• _INSTRUCTIONS TO FOLLOW_
Set down, character for character, everything in the records below from the line holding "Task: Click the Rjukan" down to the line holding "Given: Click the red X 删除 icon", and no other line.

• _THE INPUT_
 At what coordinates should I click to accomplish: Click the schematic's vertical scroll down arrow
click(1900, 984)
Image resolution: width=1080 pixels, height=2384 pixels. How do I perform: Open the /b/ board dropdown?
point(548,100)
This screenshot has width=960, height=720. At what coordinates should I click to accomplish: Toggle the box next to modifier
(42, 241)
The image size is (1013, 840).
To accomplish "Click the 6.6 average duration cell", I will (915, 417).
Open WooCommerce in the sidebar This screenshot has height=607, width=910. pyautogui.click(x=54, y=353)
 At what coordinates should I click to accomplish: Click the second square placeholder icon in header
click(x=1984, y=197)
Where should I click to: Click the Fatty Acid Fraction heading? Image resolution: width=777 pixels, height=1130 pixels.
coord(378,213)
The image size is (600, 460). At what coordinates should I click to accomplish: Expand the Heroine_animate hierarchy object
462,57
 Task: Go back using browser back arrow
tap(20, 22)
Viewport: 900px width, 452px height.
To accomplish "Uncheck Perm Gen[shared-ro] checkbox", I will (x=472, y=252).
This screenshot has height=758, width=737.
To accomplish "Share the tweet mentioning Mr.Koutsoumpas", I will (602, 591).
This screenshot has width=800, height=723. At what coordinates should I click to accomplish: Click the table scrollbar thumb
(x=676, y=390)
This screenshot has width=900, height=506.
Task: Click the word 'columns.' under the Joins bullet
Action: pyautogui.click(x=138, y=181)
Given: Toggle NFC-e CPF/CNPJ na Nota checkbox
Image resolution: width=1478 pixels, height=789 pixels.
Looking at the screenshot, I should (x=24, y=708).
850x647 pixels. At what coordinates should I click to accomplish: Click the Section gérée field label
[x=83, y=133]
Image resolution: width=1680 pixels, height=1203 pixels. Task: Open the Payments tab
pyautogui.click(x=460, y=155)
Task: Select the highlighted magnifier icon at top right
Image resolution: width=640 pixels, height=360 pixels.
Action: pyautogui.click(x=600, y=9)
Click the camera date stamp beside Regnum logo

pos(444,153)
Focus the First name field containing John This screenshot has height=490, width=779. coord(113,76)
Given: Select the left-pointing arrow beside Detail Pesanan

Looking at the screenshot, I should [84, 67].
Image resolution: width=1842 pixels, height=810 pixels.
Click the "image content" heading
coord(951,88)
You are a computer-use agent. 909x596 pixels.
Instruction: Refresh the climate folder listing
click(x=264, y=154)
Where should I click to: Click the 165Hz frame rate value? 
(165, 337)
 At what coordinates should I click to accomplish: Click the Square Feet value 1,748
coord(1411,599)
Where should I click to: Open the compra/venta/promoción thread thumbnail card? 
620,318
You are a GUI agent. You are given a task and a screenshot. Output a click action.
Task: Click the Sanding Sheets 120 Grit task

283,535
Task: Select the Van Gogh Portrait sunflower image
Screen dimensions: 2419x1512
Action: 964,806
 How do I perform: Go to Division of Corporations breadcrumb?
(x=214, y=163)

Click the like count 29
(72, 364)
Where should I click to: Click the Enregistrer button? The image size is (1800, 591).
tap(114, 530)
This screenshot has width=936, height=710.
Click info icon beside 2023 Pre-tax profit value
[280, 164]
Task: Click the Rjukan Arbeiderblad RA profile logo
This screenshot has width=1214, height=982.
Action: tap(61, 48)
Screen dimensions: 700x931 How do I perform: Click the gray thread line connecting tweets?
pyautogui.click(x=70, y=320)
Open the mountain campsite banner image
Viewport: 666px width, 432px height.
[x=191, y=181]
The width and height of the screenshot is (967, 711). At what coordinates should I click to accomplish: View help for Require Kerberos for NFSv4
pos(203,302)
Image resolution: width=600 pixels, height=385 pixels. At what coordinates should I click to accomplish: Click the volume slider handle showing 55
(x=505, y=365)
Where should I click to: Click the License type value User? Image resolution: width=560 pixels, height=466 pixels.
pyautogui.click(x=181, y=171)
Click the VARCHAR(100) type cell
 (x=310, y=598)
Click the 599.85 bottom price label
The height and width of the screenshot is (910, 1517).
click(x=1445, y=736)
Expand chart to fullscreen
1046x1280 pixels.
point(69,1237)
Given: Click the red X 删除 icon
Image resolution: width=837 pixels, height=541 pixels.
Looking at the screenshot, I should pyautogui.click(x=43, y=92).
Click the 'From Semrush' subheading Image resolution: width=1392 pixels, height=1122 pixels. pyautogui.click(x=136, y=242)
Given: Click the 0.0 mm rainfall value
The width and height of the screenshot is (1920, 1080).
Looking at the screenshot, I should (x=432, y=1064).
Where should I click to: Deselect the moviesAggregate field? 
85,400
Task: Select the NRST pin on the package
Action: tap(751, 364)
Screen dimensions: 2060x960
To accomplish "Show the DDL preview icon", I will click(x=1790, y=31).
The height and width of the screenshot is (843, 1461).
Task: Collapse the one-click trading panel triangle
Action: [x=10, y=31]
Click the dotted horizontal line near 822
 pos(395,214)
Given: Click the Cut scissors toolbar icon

• _RESULT FOR THIS TASK_
Task: Click the Rjukan Arbeiderblad RA profile logo
This screenshot has width=1214, height=982.
Action: tap(61, 48)
Screen dimensions: 700x931 How do I perform: Click the gray thread line connecting tweets?
pyautogui.click(x=70, y=320)
Open the mountain campsite banner image
Viewport: 666px width, 432px height.
[x=191, y=181]
The width and height of the screenshot is (967, 711). At what coordinates should I click to accomplish: View help for Require Kerberos for NFSv4
pos(203,302)
Image resolution: width=600 pixels, height=385 pixels. At what coordinates should I click to accomplish: Click the volume slider handle showing 55
(x=505, y=365)
Where should I click to: Click the License type value User? Image resolution: width=560 pixels, height=466 pixels.
pyautogui.click(x=181, y=171)
Click the VARCHAR(100) type cell
 (x=310, y=598)
Click the 599.85 bottom price label
The height and width of the screenshot is (910, 1517).
click(x=1445, y=736)
Expand chart to fullscreen
1046x1280 pixels.
point(69,1237)
Given: Click the red X 删除 icon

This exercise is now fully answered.